Answer

**step1** Understanding the problem

The problem presents an exponential equation: $$27^{3x} = 9^{x+1}$$. We need to find the value of the unknown 'x' that makes this equation true.

**step2** Finding a common base for the numbers

To solve an exponential equation where the variable is in the exponent, we aim to express both sides of the equation with the same base.
We observe the numbers 27 and 9. Both of these numbers can be expressed as powers of 3:
The number 27 can be written as $$3 \times 3 \times 3$$, which is $$3^3$$.
The number 9 can be written as $$3 \times 3$$, which is $$3^2$$.

**step3** Rewriting the equation with the common base

Now, we substitute these equivalent base forms into the original equation:
Replace 27 with $$3^3$$: $$(3^3)^{3x}$$
Replace 9 with $$3^2$$: $$(3^2)^{x+1}$$
The equation now becomes: $$(3^3)^{3x} = (3^2)^{x+1}$$.

**step4** Applying the power of a power rule for exponents

When raising a power to another power, we multiply the exponents. This rule is expressed as $$(a^m)^n = a^{m \times n}$$.
Applying this rule to the left side of the equation:
$$(3^3)^{3x} = 3^{3 \times 3x} = 3^{9x}$$
Applying this rule to the right side of the equation:
$$(3^2)^{x+1} = 3^{2 \times (x+1)} = 3^{2x+2}$$
So, the equation simplifies to: $$3^{9x} = 3^{2x+2}$$.

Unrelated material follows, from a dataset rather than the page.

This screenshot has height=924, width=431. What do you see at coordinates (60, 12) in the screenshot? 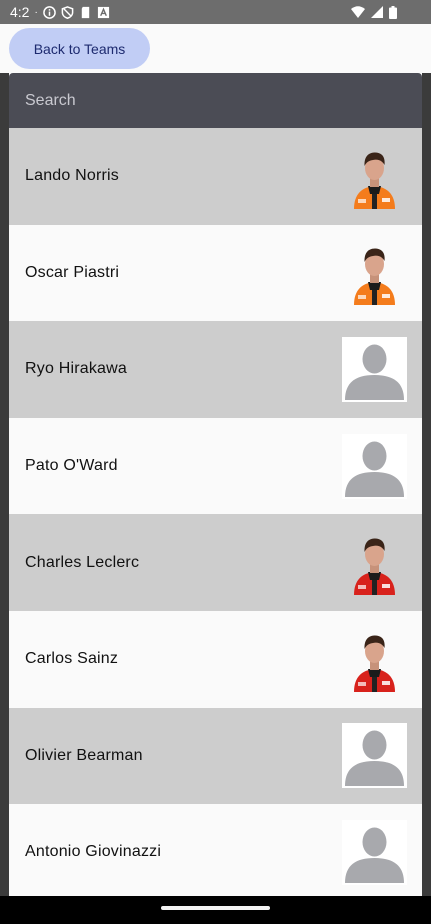
I see `status-left: 4:2 ·` at bounding box center [60, 12].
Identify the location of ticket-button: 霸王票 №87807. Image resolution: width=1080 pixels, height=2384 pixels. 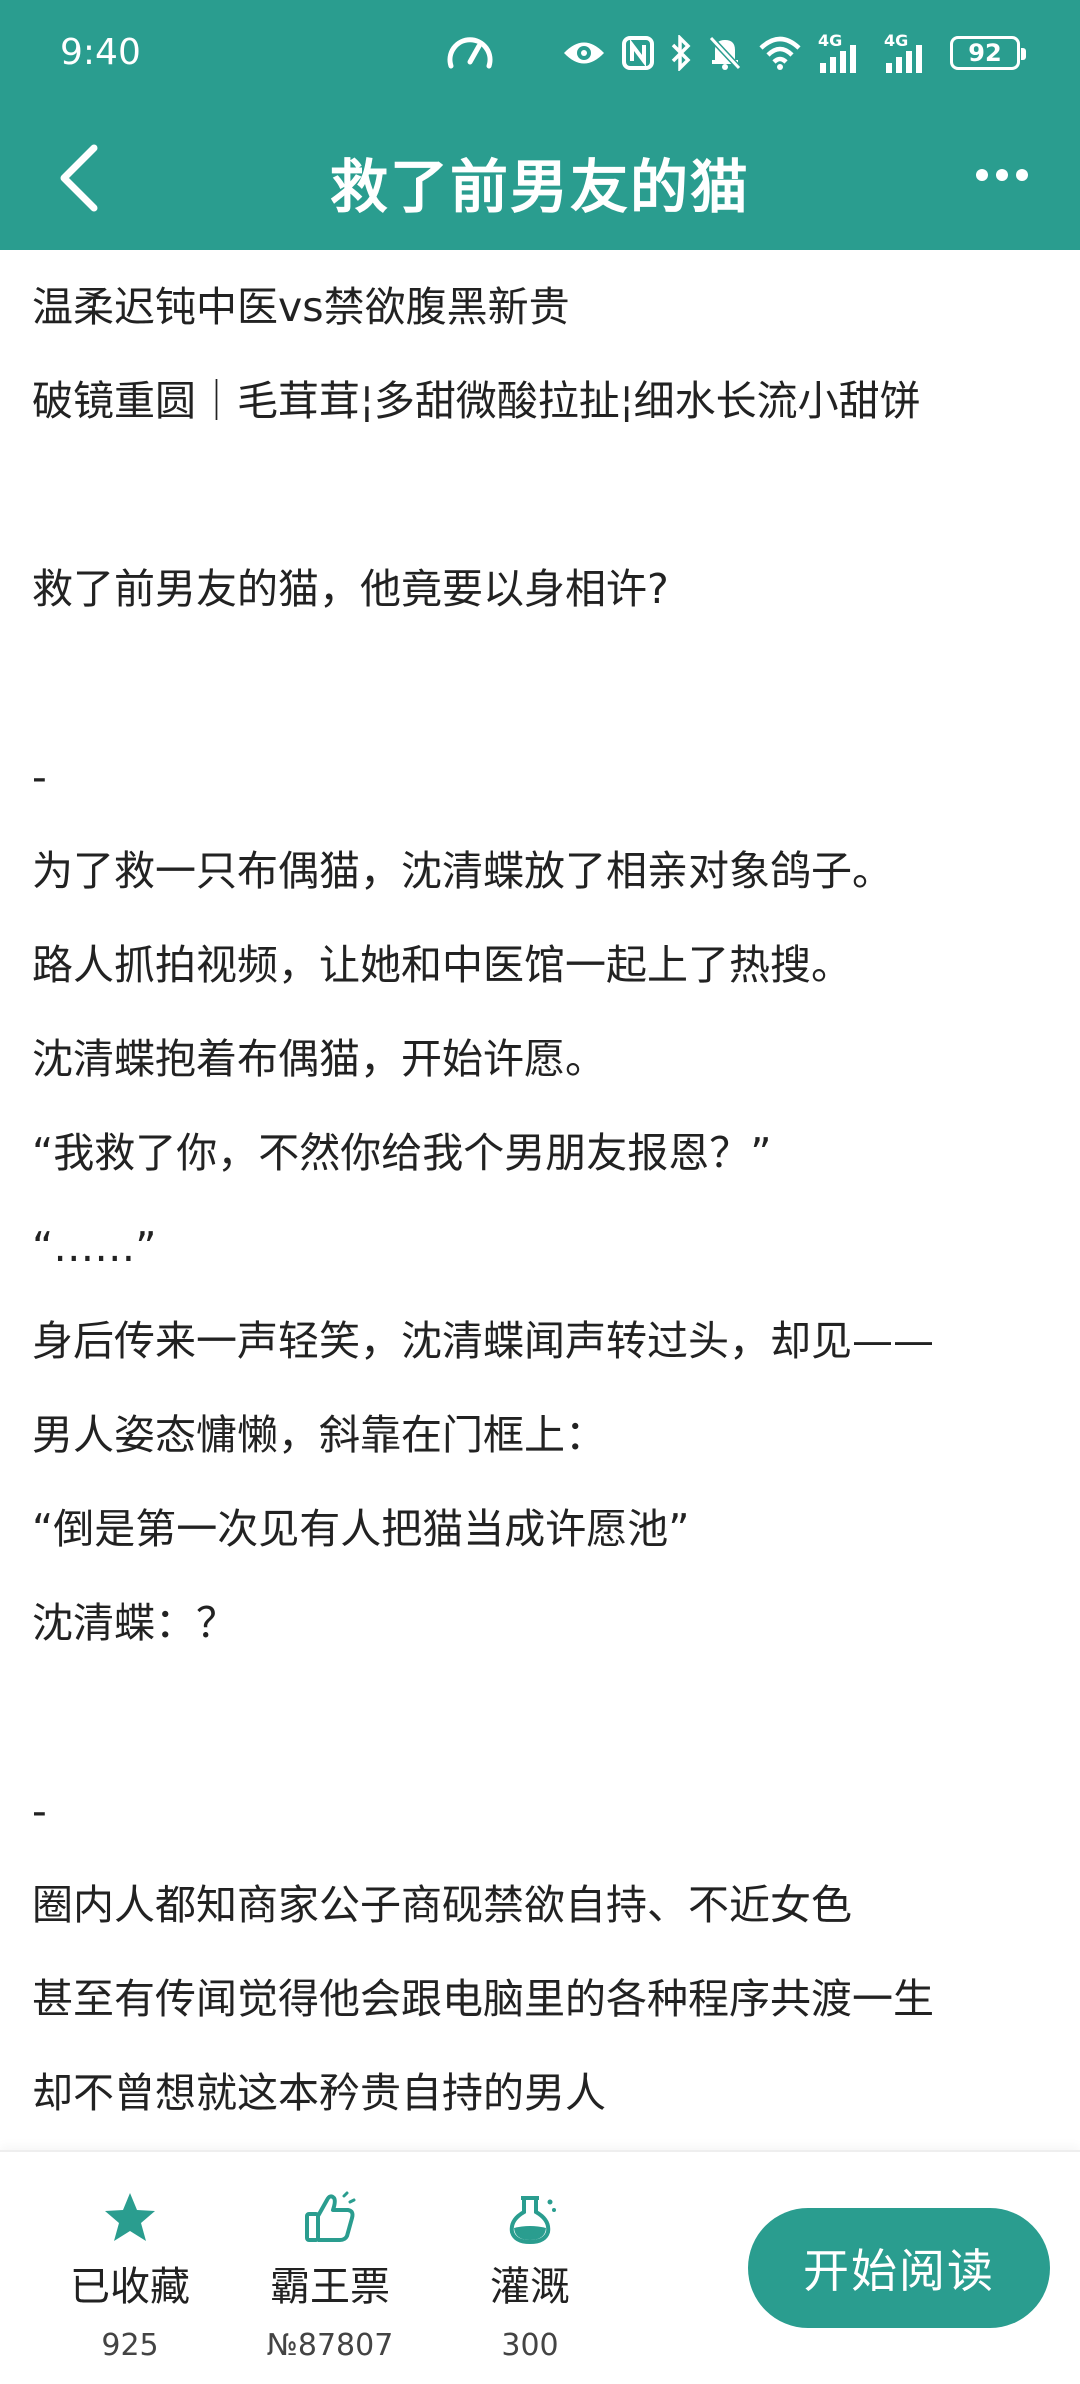
(330, 2276).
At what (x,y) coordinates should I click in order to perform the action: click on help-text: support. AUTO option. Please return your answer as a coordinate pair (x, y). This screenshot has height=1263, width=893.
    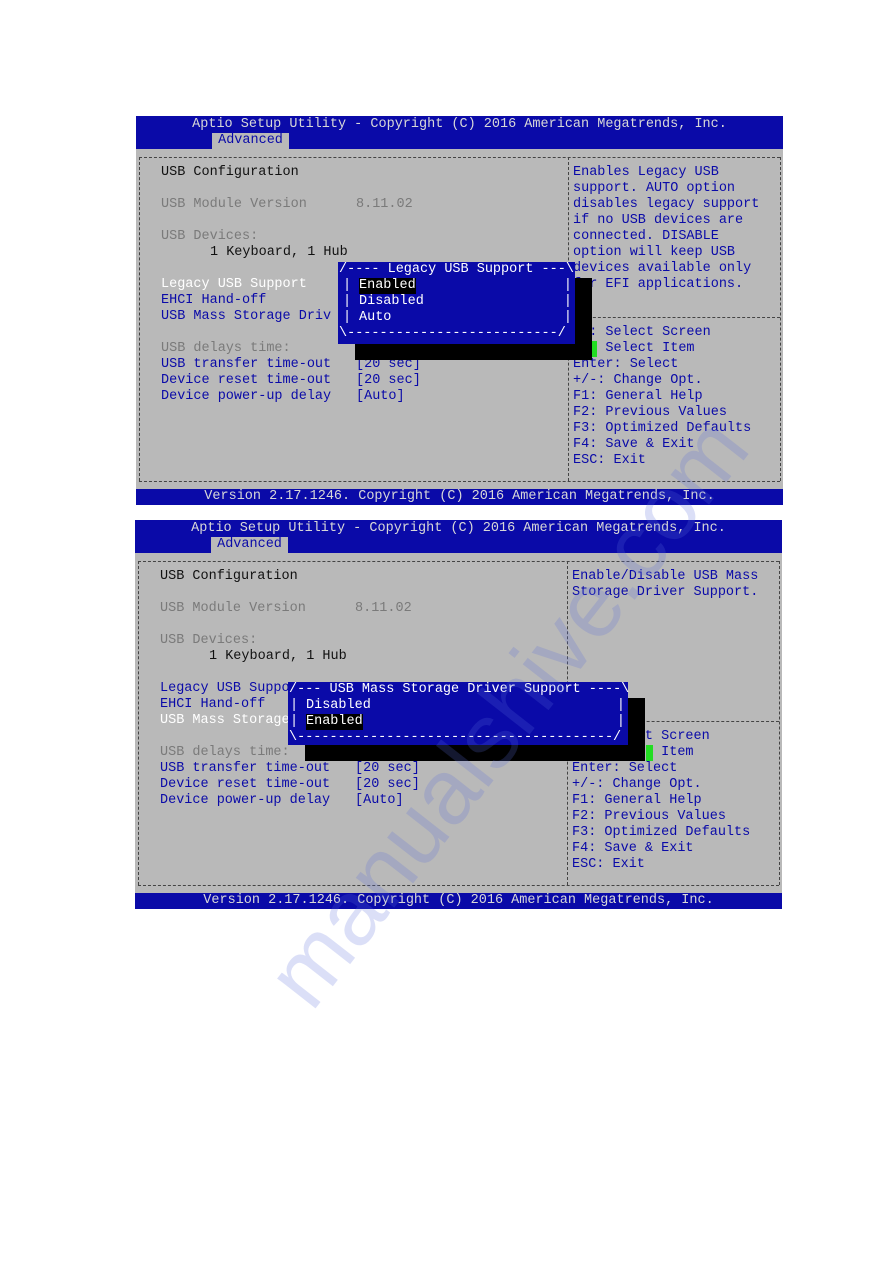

**step5** Equating the exponents

If two exponential expressions with the same base are equal, then their exponents must also be equal. Since both sides of our equation now have the base 3, we can set their exponents equal to each other:
$$9x = 2x + 2$$

**step6** Solving for the unknown variable x

Now we have a simple linear equation. To solve for 'x', we need to gather all terms involving 'x' on one side and constant terms on the other.
Subtract $$2x$$ from both sides of the equation:
$$9x - 2x = 2x + 2 - 2x$$
$$7x = 2$$
Finally, divide both sides by 7 to find the value of 'x':
$$\frac{7x}{7} = \frac{2}{7}$$
$$x = \frac{2}{7}$$
Therefore, the value of x that satisfies the equation is $$\frac{2}{7}$$.